> [TASK DETAILS]:
All records are to be printed again exactly as they appear.

Records contained in a dataset

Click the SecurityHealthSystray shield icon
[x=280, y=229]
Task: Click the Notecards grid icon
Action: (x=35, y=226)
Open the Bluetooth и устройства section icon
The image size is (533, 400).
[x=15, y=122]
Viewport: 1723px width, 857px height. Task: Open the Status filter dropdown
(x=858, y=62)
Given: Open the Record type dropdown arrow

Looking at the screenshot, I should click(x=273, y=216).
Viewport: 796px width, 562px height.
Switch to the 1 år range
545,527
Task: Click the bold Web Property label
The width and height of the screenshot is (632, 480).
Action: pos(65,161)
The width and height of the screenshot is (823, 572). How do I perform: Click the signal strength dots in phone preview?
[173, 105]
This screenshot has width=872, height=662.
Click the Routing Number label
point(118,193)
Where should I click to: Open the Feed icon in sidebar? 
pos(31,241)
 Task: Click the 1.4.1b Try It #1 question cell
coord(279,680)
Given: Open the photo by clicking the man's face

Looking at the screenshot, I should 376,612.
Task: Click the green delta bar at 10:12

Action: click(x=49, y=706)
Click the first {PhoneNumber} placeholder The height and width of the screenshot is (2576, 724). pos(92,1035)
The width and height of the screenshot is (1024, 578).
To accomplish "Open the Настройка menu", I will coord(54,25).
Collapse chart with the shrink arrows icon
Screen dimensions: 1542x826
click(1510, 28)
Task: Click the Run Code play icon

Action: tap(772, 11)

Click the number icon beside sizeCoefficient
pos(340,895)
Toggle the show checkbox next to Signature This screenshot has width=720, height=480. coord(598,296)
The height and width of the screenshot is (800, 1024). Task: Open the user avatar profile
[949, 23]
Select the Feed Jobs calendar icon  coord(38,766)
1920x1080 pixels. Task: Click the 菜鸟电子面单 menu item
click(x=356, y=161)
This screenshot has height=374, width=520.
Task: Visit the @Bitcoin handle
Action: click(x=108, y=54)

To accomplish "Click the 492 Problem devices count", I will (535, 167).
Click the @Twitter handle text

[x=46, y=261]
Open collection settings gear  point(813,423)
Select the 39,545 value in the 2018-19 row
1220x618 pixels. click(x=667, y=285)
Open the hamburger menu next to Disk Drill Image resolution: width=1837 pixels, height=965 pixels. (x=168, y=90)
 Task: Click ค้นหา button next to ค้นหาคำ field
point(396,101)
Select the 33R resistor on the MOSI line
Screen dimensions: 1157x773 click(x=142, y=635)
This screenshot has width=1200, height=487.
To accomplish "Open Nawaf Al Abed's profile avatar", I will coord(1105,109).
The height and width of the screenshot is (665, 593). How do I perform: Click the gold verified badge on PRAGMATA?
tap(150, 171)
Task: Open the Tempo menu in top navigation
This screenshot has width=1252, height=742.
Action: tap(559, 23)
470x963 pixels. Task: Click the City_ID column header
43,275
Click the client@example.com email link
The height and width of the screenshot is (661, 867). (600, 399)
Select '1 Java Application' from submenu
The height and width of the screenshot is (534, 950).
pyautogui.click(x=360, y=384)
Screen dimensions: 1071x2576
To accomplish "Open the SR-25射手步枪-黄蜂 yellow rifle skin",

> [RESPONSE TO THE EXERCISE]:
Click the SecurityHealthSystray shield icon
[x=280, y=229]
Task: Click the Notecards grid icon
Action: (x=35, y=226)
Open the Bluetooth и устройства section icon
The image size is (533, 400).
[x=15, y=122]
Viewport: 1723px width, 857px height. Task: Open the Status filter dropdown
(x=858, y=62)
Given: Open the Record type dropdown arrow

Looking at the screenshot, I should click(x=273, y=216).
Viewport: 796px width, 562px height.
Switch to the 1 år range
545,527
Task: Click the bold Web Property label
The width and height of the screenshot is (632, 480).
Action: pos(65,161)
The width and height of the screenshot is (823, 572). How do I perform: Click the signal strength dots in phone preview?
[173, 105]
This screenshot has width=872, height=662.
Click the Routing Number label
point(118,193)
Where should I click to: Open the Feed icon in sidebar? 
pos(31,241)
 Task: Click the 1.4.1b Try It #1 question cell
coord(279,680)
Given: Open the photo by clicking the man's face

Looking at the screenshot, I should 376,612.
Task: Click the green delta bar at 10:12

Action: click(x=49, y=706)
Click the first {PhoneNumber} placeholder The height and width of the screenshot is (2576, 724). pos(92,1035)
The width and height of the screenshot is (1024, 578).
To accomplish "Open the Настройка menu", I will coord(54,25).
Collapse chart with the shrink arrows icon
Screen dimensions: 1542x826
click(1510, 28)
Task: Click the Run Code play icon

Action: tap(772, 11)

Click the number icon beside sizeCoefficient
pos(340,895)
Toggle the show checkbox next to Signature This screenshot has width=720, height=480. coord(598,296)
The height and width of the screenshot is (800, 1024). Task: Open the user avatar profile
[949, 23]
Select the Feed Jobs calendar icon  coord(38,766)
1920x1080 pixels. Task: Click the 菜鸟电子面单 menu item
click(x=356, y=161)
This screenshot has height=374, width=520.
Task: Visit the @Bitcoin handle
Action: click(x=108, y=54)

To accomplish "Click the 492 Problem devices count", I will (535, 167).
Click the @Twitter handle text

[x=46, y=261]
Open collection settings gear  point(813,423)
Select the 39,545 value in the 2018-19 row
1220x618 pixels. click(x=667, y=285)
Open the hamburger menu next to Disk Drill Image resolution: width=1837 pixels, height=965 pixels. (x=168, y=90)
 Task: Click ค้นหา button next to ค้นหาคำ field
point(396,101)
Select the 33R resistor on the MOSI line
Screen dimensions: 1157x773 click(x=142, y=635)
This screenshot has width=1200, height=487.
To accomplish "Open Nawaf Al Abed's profile avatar", I will coord(1105,109).
The height and width of the screenshot is (665, 593). How do I perform: Click the gold verified badge on PRAGMATA?
tap(150, 171)
Task: Open the Tempo menu in top navigation
This screenshot has width=1252, height=742.
Action: tap(559, 23)
470x963 pixels. Task: Click the City_ID column header
43,275
Click the client@example.com email link
The height and width of the screenshot is (661, 867). (600, 399)
Select '1 Java Application' from submenu
The height and width of the screenshot is (534, 950).
pyautogui.click(x=360, y=384)
Screen dimensions: 1071x2576
To accomplish "Open the SR-25射手步枪-黄蜂 yellow rifle skin",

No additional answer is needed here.